De levensloopregeling is sinds 1 januari 2012 niet meer beschikbaar voor nieuwe deelnemers. Voor bestaande deelnemers geldt overgangsrecht. Als de door hen opgebouwde aanspraken in de levensloopregeling op 31 december 2011 een waarde in het economische verkeer hadden van € 3.000 of meer, hadden zij de keuze om hun levensloopregeling voort te zetten of daarmee te stoppen.
Communicatie
De bij dit onderwerp betrokken spaarinstellingen hebben aangegeven uiterlijk begin 2021, de deelnemers van de levensloopregeling erop te wijzen dat het eindigen van de levensloopregeling voor deelnemers van deze regeling gevolgen kan hebben, bijvoorbeeld voor toeslagen en andere inkomensafhankelijke regelingen.

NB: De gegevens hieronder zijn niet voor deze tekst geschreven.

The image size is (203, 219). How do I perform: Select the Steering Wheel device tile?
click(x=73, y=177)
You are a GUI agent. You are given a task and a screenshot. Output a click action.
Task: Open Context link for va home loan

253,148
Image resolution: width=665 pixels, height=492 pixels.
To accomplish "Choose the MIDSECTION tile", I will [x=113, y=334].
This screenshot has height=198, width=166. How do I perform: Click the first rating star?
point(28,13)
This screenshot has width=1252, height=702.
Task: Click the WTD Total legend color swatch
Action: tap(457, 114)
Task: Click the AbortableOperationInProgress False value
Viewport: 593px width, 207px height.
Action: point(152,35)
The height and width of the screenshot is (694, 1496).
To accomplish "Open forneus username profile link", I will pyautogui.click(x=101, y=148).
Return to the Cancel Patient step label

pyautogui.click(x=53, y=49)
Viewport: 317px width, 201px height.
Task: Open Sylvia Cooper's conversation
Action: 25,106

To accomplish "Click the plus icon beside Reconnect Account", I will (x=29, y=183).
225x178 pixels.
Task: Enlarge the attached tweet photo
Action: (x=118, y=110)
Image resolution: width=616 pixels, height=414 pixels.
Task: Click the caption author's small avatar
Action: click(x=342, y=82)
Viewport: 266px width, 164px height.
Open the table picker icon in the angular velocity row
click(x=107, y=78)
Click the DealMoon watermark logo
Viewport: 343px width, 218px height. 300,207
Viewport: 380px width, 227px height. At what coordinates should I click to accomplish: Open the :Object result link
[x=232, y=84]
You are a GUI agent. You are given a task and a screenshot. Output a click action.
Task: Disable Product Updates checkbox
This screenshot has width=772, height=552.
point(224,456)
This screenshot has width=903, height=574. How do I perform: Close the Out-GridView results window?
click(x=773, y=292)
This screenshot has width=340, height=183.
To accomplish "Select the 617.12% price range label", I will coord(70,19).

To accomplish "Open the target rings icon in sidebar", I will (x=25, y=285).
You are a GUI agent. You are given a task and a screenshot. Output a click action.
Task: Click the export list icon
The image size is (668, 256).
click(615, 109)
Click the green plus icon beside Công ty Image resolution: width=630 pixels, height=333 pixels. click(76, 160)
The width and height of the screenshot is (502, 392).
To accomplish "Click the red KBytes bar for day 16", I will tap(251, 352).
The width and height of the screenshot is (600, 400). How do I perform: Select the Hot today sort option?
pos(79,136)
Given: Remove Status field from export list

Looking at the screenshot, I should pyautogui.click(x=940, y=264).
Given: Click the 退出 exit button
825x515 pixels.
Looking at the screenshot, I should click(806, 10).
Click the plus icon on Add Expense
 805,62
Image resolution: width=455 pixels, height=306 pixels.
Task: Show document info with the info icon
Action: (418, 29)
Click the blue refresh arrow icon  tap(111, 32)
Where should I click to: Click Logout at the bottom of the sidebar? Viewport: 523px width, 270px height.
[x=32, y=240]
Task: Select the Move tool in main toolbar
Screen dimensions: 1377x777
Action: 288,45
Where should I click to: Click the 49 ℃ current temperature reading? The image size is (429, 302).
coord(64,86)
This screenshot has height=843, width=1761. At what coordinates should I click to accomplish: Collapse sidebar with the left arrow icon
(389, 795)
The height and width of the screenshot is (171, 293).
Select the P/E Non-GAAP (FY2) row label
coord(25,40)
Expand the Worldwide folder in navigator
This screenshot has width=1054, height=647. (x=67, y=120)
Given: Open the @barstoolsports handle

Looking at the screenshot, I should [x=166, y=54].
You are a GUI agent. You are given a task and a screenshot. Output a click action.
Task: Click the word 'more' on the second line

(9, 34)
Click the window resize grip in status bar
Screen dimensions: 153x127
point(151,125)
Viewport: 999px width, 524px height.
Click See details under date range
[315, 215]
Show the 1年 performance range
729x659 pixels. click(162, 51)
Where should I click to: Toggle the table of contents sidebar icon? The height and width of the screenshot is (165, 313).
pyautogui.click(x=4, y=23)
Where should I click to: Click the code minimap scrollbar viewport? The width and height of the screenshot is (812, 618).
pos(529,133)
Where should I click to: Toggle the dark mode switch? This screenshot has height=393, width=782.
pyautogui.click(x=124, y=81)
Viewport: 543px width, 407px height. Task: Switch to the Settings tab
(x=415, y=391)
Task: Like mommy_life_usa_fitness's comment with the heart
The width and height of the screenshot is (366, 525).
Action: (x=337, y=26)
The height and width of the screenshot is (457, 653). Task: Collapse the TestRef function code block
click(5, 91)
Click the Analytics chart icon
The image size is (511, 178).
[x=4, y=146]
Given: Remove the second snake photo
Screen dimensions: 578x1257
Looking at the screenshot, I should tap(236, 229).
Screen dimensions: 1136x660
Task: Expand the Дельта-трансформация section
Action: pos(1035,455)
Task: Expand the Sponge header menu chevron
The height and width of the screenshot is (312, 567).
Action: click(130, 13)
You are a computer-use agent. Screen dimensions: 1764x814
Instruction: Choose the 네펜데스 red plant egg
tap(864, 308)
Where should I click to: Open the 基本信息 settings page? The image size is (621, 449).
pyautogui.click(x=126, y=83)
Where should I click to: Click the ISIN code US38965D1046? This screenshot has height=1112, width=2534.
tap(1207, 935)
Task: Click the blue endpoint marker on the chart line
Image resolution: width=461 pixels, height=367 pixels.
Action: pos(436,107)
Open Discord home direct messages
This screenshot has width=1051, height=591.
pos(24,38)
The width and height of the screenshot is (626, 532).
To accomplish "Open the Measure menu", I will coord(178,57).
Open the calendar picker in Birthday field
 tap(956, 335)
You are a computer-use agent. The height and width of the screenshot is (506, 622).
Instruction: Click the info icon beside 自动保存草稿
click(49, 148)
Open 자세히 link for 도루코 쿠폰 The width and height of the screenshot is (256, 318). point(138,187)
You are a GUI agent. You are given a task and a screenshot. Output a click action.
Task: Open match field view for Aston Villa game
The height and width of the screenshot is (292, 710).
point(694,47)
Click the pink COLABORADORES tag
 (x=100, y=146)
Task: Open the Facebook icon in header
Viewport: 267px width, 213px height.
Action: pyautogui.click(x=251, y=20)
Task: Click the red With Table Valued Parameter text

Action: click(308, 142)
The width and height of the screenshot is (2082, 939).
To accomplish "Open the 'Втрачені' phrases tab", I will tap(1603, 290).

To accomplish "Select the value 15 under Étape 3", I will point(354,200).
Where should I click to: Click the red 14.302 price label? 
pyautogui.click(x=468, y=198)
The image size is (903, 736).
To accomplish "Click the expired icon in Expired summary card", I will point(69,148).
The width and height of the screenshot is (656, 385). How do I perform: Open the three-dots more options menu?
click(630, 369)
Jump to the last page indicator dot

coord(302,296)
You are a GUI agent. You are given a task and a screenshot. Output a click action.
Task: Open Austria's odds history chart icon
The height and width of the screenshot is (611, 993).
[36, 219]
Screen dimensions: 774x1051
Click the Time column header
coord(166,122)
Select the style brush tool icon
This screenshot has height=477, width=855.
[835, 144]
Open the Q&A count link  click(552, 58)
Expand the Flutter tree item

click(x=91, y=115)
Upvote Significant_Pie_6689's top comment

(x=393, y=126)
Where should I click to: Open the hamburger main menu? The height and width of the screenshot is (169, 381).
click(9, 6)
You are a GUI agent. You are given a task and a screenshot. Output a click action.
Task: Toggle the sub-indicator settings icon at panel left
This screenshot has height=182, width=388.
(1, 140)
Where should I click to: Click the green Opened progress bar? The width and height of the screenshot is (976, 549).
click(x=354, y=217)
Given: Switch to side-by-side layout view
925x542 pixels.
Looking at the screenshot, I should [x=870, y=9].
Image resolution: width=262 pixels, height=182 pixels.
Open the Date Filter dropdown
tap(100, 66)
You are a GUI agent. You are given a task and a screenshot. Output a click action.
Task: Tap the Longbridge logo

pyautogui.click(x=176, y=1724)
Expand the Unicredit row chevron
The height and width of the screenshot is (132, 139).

Er zijn inhoudelijke en budgettaire bezwaren tegen het omzetten van het levenslooptegoed in een verlofaanspraak. Allereerst is er een ruime overgangstermijn geboden van 10 jaar. Hiernaast leidt de mogelijkheid tot omzetting van een deel van het nog uitstaande levenslooptegoed van € 2 miljard, tot een lastenrelevante derving van € 460 miljoen aan loon- en inkomstenbelasting in 2021. In latere jaren komt deze derving geleidelijk weer binnen, op € 5 miljoen progressievoordeel na. Verder leidt deze mogelijkheid tot een te dekken derving van in totaal € 21 miljoen aan box 3-inkomsten. Ook zullen werkgevers bij het creëren van een dergelijke omzetting geconfronteerd worden met een toename van de werkgeverslasten. Ten slotte past het niet bij de doelstelling voor de uitbreiding van verlofsparen, die gericht is op vervroegd uittreden, om het mogelijk te maken het levenslooptegoed, wat een meer generiek karakter heeft, om te zetten in een verlofaanspraak.